Re: [PATCH, i386]: Fix PR target/13958:Conversion from unsigned to double is painfully slow on P4
- From: "Richard Guenther" <richard dot guenther at gmail dot com>
- To: "Uros Bizjak" <ubizjak at gmail dot com>
- Cc: "GCC Patches" <gcc-patches at gcc dot gnu dot org>, "H. J. Lu" <hjl at lucon dot org>
- Date: Sat, 22 Mar 2008 13:30:10 +0100
- Subject: Re: [PATCH, i386]: Fix PR target/13958:Conversion from unsigned to double is painfully slow on P4
- References: <47E40BF2.4010303@gmail.com>
On Fri, Mar 21, 2008 at 8:26 PM, Uros Bizjak <ubizjak@gmail.com> wrote:
> Hello!
>
> Due to store forwarding penalty (this is how partial memory access is
> called nowadays), the code from PR runs "painfully" slow:
>
> --cut here--
> unsigned a[2]={1,2};
>
> inline unsigned foo1(int i) { return a[i]; }
>
> int main()
> {
> double x=0;
> int i;
>
> for ( i=0; i<100000000; ++i )
> x+=foo1(i%2);
>
> return (int)x;
> }
> --cut here--
>
> The inner loop is compiled (-O2 -march=pentium4 -malign-double) to:
>
> .L4:
> movl %ecx, %eax
> andl $1, %eax
> movl a(,%eax,4), %eax
> xorl %edx, %edx
> (*) pushl %edx
> (*) pushl %eax
> (*) fildll (%esp)
> addl $8, %esp
> faddp %st, %st(1)
> addl $1, %ecx
> cmpl $100000000, %ecx
> jne .L4
>
> Instructions marked with (*) form partial memory access.
>
> Runtime:
>
> time ./a.out
>
> real 0m0.794s
> user 0m0.724s
> sys 0m0.000s
>
> Patched gcc creates:
>
> .L4:
> movl %edx, %eax
> andl $1, %eax
> movd a(,%eax,4), %xmm0
> movq %xmm0, -16(%ebp)
> fildll -16(%ebp)
> faddp %st, %st(1)
> addl $1, %edx
> cmpl $100000000, %edx
> jne .L4
>
> time ./a.out
>
> real 0m0.123s
> user 0m0.124s
> sys 0m0.000s
>
> This represents more than 5.8x speedup on what is claimed as:
>
> --quote--
>
> Btw, such conversions are quite common in numerical codes that deal
> with uniform grids: the array index can be used as a coordinate (usually
> after some trivial scaling).
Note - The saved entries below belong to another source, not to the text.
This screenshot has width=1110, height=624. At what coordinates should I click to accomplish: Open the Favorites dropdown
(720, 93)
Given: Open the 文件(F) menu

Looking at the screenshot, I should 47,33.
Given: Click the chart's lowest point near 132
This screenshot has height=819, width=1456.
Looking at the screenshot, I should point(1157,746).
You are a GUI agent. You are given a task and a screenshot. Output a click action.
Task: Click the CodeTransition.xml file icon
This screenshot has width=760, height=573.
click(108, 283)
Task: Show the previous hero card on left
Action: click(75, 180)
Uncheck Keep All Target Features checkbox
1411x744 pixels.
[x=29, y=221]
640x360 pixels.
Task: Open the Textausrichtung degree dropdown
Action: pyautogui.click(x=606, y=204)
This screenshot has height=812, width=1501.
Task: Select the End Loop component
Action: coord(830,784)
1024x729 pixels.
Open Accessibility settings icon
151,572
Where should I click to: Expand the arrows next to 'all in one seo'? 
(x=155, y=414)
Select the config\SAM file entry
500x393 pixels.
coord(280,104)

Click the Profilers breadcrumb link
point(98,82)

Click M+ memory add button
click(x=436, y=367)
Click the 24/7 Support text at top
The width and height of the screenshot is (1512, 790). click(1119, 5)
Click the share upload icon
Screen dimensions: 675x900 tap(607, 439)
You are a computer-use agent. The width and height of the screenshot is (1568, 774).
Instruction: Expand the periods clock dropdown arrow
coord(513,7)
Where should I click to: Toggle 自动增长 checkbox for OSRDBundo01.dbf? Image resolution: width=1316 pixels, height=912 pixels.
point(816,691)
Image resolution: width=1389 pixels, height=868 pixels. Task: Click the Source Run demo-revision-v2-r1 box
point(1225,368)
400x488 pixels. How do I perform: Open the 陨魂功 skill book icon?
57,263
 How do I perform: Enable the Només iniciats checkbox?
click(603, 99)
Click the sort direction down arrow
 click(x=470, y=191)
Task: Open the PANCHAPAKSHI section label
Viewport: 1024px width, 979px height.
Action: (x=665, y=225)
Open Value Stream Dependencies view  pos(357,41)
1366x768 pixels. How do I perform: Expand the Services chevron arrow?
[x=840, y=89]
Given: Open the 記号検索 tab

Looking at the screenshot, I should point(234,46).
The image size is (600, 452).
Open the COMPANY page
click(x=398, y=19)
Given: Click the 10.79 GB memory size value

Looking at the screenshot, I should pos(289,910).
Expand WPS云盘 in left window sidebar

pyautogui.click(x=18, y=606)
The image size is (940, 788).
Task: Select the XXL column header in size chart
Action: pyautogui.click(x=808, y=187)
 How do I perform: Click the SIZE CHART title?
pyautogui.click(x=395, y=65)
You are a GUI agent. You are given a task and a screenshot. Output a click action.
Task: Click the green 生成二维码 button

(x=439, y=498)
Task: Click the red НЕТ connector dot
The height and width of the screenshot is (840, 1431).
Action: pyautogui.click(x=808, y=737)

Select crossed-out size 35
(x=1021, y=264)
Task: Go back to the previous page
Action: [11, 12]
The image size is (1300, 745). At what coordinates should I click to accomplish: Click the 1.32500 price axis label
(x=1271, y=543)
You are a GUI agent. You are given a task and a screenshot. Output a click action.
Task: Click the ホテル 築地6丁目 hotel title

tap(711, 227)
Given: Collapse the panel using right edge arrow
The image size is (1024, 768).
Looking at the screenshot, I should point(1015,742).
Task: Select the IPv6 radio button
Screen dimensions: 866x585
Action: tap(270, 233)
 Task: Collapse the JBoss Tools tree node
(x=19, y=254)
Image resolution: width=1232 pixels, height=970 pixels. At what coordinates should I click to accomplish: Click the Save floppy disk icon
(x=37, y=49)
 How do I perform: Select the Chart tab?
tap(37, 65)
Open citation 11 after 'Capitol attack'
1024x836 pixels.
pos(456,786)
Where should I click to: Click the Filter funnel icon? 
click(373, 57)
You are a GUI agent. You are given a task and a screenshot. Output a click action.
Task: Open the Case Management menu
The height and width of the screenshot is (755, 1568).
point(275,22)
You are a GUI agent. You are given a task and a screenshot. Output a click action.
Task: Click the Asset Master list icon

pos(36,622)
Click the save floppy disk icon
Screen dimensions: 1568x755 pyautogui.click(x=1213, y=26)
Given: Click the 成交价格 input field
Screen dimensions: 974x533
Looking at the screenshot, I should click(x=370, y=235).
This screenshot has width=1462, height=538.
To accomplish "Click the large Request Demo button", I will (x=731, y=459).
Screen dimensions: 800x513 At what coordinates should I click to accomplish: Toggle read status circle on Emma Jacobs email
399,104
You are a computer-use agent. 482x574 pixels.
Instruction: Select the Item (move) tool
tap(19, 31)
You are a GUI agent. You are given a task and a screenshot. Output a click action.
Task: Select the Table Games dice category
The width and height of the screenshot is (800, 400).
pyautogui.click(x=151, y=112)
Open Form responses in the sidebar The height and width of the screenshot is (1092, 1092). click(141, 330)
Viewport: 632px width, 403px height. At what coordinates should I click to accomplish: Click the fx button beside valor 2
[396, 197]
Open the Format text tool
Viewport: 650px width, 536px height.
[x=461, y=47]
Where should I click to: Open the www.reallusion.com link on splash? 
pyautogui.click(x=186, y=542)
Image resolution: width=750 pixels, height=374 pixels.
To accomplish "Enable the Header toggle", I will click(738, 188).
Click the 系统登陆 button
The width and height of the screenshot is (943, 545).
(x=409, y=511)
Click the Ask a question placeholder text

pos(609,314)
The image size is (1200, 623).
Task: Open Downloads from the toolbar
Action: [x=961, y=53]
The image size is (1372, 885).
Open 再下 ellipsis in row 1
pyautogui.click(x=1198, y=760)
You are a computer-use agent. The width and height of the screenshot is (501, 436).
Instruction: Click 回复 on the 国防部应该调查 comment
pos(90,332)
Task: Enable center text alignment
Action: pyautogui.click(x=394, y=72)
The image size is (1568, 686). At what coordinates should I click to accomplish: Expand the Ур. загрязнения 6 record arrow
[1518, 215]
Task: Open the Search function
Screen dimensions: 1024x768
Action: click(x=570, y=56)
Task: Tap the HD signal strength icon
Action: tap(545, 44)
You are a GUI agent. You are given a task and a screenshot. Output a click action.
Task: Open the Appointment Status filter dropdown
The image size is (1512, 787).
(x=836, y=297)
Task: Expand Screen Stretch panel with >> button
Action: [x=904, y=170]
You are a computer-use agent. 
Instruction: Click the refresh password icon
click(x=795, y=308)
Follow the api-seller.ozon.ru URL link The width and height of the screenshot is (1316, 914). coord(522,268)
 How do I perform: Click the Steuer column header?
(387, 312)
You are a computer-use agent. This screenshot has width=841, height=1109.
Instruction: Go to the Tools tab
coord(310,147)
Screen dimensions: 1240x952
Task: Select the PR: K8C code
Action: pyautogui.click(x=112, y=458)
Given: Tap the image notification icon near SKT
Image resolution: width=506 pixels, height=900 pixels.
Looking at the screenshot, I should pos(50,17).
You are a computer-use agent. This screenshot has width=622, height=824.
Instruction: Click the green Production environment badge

Given that the indices used in libstdc++
> are usually of the type size_t the slow conversion can have quite a
> negative performance impact.
>
> --unqoute--
>
> I guess that such a speedup comes quite handy. This code prefers DImode
> aligned to 8, since we are dealing with real DImode values. H.J. -
> should we align DImode values to 8 for TARGET_MMX/TARGET_SSE ?
>
> 2008-03-21 Uros Bizjak <ubizjak@gmail.com>
>
> PR target/13958
> * config/i386/i386.md ("*floatunssi<mode2>_1"): New pattern with
> corresponding post-reload splitters.
> ("floatunssi<mode>2"): Expand to unsigned_float x87 insn pattern
> when x87 FP math is selected.
> * config/i386/i386-protos.h (ix86_expand_convert_uns_sixf_sse):
> New function prototype.
> * config/i386/i386.c (ix86_expand_convert_uns_sixf_sse): New
> unreachable function to ease macroization of insn patterns.
>
> The patch was bootstrapped and regression tested on x86_64-pc-linux-gnu
> {,-m32}, patch is committed to SVN.
>
> RMs, Do we want this patch in 4.3.1, although it isn't strictly a
> regression?
Does this only affect P4 as the PR states? Does this have a measuable positive
impact on SPEC?
Otherwise in general no, not without overwhelming benefit.
Thanks,
Richard.